The Attempt at a Solution

i am not sure if i am using the correct equations

first i used the frst eq and solved for E1 and E2 using the k and the given charges and radius r = 40cm =0.4m, i summed E! and E2 to get E

then used the second equation, and subbed in E from the first eq in for E in the second, used q = -2microcoulombs for q, but the thing is i am trying to find where the force is zero so, if i sub in 0 for F in the second equation i get no where

i need an equation that allows me to factor in force and the q= -2microcoulombs charge. i need to find r

help appreciated..

 

[G01]

First things first:

In your first equation you have two different r's:

$$E=E_1+E_2=\frac{kq_a}{r_a^2}+\frac{kq_b}{r_b^2}$$

where r_a and r_b are the distance between the position we care about and chareg a or b, respectively.

Now, since F=qE and we know the charge isn't zero, the point where the force is zero has to be the point where the field, E, is zero. Thus, the point we care about, call it x, is where the field is zero.

HINT:

Can you get x involved in the first equation for the total E-field?

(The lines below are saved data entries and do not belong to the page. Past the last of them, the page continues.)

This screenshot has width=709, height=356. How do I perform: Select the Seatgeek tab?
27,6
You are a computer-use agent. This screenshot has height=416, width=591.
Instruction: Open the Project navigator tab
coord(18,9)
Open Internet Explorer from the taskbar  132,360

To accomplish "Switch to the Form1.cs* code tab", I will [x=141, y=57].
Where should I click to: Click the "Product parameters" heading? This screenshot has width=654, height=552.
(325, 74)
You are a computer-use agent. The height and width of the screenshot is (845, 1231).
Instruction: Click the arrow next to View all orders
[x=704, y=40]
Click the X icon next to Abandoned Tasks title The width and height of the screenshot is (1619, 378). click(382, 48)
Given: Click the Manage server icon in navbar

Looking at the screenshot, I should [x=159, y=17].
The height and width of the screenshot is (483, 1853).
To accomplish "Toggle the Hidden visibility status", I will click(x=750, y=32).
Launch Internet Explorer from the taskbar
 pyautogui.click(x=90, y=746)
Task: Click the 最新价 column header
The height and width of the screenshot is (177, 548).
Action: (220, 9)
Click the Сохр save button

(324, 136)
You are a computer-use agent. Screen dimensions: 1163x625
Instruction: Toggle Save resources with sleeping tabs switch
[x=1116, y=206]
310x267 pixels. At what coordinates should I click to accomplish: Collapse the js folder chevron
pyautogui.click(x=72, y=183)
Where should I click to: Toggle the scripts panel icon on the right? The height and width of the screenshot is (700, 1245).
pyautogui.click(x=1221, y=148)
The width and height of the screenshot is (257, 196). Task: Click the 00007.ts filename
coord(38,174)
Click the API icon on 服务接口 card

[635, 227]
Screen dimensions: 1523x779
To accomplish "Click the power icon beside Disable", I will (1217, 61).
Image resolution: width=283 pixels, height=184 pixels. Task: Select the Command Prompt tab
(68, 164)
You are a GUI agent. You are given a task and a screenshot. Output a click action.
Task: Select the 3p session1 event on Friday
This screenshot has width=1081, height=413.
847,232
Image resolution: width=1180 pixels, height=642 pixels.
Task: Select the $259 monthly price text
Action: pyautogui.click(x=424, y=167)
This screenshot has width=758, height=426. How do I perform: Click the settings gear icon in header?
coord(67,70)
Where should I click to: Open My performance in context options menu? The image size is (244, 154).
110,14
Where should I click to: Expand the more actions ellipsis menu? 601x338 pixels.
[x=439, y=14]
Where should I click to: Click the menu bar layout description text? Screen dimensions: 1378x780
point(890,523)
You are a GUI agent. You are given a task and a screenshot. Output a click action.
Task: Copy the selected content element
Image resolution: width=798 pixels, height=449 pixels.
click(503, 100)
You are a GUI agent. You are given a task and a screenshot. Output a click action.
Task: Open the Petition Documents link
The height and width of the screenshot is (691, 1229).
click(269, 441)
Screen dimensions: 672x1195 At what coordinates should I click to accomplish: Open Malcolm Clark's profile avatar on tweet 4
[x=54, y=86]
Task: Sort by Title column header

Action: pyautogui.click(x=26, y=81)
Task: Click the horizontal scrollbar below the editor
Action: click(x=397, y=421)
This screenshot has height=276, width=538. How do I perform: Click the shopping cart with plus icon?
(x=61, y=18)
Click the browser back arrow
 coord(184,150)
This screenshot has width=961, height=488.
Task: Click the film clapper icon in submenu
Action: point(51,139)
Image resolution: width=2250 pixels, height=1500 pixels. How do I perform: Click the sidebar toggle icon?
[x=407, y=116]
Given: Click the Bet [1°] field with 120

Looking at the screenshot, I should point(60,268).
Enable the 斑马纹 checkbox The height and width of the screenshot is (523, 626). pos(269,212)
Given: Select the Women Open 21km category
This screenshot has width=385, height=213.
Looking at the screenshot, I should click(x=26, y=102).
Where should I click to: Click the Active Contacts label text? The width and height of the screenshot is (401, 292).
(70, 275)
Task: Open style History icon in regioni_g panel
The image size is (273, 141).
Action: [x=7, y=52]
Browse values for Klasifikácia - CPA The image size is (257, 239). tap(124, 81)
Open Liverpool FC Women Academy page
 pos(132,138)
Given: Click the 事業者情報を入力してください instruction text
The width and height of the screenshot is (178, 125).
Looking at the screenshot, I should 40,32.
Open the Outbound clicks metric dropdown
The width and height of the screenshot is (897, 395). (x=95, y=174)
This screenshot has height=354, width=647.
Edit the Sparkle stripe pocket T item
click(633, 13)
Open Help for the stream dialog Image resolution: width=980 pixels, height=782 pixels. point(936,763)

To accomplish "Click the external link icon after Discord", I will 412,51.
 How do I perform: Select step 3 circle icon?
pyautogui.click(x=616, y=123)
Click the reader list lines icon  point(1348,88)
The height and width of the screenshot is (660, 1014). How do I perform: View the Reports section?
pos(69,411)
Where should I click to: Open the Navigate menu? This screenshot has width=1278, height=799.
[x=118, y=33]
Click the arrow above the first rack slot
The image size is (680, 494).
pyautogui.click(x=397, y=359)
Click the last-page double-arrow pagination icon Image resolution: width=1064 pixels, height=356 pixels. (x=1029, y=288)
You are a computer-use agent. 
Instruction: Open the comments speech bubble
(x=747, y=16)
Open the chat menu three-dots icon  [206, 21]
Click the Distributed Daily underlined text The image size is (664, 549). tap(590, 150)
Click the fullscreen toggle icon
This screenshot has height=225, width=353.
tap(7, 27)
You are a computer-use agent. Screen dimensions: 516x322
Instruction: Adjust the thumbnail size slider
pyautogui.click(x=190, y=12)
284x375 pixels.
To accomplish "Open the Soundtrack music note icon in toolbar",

If so, you should be able to solve for x, knowing the field at x is zero.

 

[scholio]

this is what i thought of but it just doesn't seem right at all

E = kq_c/r^2 where k = 9*10^9, q_c = -2 microcoulombs, r = (0.4 - x)

other that i don't what else, hint...?

 

[MarkusNaslund19]

You need to write r_a and r_b in terms of x. Then you can solve G01's equation for x.